You can look it up. Back in the late 1980s, some lawmakers grew concerned that Uncle Sam did not pay enough to attract and keep the skilled scientists, economists, doctors, and other white-collar professionals who make up a disproportionate share of the federal workforce. So they did what Congress does – they passed legislation meant to solve the problem.

As a result of that law (the Federal Employees Pay Comparability Act of 1990), pay for civilian federal employees is supposed to be adjusted every year to make sure their salaries remain competitive with comparable occupations in the private sector. The feds get a raise equal to that of a measure known as the Employment Cost Index, minus half a percentage point.
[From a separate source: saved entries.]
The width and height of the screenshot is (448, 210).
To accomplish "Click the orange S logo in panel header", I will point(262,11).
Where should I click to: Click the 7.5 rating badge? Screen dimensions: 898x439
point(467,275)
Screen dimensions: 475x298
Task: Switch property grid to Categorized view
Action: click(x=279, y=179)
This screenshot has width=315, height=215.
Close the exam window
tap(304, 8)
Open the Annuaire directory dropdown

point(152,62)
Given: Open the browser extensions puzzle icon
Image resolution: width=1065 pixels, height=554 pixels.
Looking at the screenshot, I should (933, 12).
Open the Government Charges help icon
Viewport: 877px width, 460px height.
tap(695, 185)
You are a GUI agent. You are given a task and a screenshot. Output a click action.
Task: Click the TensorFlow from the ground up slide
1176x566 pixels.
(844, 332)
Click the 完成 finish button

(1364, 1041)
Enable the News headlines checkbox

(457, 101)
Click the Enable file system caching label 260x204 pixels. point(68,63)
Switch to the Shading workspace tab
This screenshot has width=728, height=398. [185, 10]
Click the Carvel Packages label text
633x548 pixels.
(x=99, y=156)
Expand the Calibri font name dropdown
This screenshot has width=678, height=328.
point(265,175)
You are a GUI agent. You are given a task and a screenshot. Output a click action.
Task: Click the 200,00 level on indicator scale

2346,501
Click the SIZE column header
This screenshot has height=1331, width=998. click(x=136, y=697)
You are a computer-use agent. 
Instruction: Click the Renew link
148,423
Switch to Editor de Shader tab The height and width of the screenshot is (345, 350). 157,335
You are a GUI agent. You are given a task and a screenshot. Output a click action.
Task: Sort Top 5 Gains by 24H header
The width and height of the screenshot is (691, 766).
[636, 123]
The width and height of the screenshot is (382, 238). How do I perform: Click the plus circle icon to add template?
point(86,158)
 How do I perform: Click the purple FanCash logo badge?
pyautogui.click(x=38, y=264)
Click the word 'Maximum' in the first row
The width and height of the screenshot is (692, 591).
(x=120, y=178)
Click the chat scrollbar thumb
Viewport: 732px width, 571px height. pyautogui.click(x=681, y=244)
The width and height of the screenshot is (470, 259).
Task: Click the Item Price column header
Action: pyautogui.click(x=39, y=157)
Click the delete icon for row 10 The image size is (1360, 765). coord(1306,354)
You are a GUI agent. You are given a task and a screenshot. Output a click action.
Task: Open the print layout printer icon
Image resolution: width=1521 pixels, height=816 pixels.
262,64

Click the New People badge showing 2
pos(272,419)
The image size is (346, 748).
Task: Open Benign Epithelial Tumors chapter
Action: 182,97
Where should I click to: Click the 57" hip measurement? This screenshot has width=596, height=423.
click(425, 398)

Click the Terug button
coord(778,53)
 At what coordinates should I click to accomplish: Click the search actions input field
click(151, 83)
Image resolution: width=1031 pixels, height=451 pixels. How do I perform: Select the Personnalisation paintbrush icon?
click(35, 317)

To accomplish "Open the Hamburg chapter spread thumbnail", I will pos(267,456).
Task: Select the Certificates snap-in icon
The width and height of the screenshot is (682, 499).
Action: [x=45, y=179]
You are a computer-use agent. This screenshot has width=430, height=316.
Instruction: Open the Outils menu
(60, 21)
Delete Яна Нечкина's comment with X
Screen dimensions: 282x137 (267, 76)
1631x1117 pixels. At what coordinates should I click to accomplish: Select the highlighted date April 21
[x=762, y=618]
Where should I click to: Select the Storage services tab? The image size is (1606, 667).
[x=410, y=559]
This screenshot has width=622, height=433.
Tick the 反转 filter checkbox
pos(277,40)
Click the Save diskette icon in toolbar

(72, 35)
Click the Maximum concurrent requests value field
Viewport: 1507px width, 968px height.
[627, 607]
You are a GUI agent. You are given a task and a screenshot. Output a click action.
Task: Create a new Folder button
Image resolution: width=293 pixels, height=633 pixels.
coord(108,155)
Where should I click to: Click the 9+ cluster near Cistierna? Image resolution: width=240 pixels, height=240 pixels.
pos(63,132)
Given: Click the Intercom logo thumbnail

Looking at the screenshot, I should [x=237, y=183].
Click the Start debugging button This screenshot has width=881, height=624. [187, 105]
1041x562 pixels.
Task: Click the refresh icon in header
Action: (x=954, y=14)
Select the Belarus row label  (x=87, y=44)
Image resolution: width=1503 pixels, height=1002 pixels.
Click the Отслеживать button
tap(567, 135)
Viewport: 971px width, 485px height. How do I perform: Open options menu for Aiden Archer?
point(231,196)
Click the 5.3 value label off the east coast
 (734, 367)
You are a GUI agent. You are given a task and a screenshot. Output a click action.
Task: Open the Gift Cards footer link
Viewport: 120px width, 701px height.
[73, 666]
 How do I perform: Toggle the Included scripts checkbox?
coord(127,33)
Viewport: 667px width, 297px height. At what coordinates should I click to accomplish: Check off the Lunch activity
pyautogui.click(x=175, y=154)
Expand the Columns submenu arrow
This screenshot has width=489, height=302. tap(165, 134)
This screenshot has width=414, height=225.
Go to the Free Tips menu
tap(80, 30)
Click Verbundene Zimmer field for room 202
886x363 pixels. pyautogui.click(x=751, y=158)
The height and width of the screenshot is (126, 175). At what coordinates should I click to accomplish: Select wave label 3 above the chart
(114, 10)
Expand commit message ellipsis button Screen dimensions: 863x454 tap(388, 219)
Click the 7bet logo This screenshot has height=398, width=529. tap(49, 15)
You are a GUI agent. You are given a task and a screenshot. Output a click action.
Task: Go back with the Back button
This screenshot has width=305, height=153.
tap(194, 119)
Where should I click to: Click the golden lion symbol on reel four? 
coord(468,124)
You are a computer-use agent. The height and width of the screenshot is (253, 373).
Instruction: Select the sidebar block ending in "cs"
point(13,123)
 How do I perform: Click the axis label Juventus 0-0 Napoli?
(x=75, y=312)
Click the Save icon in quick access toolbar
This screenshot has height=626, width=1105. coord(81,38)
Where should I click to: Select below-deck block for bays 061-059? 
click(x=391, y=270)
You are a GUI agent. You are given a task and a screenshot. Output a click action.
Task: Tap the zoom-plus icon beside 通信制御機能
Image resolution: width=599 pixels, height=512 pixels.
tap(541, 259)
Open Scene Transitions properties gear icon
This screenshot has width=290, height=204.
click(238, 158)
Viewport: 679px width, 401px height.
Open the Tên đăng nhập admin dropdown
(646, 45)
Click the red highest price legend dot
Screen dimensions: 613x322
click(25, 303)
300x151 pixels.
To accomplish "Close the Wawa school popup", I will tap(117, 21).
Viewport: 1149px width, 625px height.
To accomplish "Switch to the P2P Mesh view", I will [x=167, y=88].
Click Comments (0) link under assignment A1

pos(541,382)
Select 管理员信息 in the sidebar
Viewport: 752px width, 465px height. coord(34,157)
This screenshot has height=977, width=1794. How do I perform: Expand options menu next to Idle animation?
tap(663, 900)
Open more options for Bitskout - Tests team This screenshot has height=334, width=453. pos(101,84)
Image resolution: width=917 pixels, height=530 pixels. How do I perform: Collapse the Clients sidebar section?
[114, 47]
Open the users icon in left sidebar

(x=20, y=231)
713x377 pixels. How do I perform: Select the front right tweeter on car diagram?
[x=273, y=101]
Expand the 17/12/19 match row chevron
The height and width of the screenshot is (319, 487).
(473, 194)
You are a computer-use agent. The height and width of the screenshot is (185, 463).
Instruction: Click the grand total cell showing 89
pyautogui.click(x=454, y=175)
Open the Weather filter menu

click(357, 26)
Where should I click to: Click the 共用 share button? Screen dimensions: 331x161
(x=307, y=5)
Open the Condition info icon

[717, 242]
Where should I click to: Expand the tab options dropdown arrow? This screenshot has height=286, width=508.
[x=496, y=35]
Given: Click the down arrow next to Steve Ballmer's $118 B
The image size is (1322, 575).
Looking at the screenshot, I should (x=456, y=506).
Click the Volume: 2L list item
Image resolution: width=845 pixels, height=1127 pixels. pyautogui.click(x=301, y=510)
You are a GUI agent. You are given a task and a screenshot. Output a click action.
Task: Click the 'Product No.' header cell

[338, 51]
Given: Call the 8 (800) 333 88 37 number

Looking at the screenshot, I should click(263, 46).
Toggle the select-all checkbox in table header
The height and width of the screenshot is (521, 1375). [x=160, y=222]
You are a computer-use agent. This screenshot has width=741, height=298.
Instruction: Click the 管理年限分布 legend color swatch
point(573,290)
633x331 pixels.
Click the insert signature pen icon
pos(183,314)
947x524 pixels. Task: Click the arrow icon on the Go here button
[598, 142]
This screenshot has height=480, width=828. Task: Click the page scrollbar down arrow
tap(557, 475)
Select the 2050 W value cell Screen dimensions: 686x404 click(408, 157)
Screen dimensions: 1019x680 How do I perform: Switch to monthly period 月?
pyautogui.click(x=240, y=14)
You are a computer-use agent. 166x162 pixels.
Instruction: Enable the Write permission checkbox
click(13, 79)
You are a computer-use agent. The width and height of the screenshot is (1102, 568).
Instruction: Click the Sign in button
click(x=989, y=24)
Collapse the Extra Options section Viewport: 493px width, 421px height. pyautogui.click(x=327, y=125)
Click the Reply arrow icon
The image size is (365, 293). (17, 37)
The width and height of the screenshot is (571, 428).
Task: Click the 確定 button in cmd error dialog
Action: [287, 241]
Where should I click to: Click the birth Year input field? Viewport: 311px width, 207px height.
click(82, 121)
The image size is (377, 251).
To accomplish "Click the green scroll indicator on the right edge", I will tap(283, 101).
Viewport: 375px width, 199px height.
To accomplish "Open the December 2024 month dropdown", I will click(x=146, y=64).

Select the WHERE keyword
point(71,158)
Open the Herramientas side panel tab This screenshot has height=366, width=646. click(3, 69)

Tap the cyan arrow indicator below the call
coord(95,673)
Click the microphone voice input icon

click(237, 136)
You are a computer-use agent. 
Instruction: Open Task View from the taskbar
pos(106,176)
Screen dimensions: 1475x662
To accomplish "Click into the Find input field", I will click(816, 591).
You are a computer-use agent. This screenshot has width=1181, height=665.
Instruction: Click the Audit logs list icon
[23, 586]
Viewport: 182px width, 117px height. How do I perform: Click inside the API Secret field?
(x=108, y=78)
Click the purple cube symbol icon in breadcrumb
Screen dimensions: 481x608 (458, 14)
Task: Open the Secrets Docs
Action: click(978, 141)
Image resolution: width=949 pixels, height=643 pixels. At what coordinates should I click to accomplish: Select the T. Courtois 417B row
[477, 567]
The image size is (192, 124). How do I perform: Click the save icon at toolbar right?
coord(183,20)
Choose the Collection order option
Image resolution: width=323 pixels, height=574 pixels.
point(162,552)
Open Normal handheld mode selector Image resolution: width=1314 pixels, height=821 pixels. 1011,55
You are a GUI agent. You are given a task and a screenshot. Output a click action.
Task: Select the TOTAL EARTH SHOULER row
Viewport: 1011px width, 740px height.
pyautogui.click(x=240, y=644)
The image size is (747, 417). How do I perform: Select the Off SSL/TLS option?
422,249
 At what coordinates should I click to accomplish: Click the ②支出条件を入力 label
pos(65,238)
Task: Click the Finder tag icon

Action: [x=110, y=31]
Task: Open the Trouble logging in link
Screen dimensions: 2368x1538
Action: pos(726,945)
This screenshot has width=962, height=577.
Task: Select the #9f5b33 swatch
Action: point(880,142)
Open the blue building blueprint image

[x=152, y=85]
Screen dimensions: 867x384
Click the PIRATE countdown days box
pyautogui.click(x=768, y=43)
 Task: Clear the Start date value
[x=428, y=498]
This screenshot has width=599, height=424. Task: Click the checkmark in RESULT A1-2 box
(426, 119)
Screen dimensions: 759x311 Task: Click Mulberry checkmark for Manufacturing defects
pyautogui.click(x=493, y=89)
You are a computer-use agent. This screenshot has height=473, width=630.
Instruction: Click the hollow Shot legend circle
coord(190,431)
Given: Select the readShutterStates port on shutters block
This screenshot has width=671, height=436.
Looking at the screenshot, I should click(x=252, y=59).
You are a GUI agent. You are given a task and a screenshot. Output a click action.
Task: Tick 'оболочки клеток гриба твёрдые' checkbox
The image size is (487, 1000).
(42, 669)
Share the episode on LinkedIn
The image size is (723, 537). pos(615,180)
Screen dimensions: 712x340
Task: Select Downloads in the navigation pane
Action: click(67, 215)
So, since 1991, federal wages have jumped about 65 percent. Comparable private-sector wages went up almost 100 percent over that time, according to a recent Congressional Research Service report. (Remember, government wages are supposed to be in the same ballpark as private sector pay, not equal.)

Yes, we see you waving your hands in the back – it’s true that the average federal worker makes a lot more than the average private-sector worker. But that’s like saying the average worker at Google makes more than the average worker at Target. Again, the key word is “comparable” – the federal workforce is full of doctors who treat Veterans Administration patients, scientists who are decoding the human genome, lawyers who are negotiating trade deals with wily Canadians, and so forth. Uncle Sam has nothing like the big mass of retail clerks and other low-wage jobs that lower average civilian pay.

Of course, federal workers do have great benefits and job security. Better than journalists get, anyway.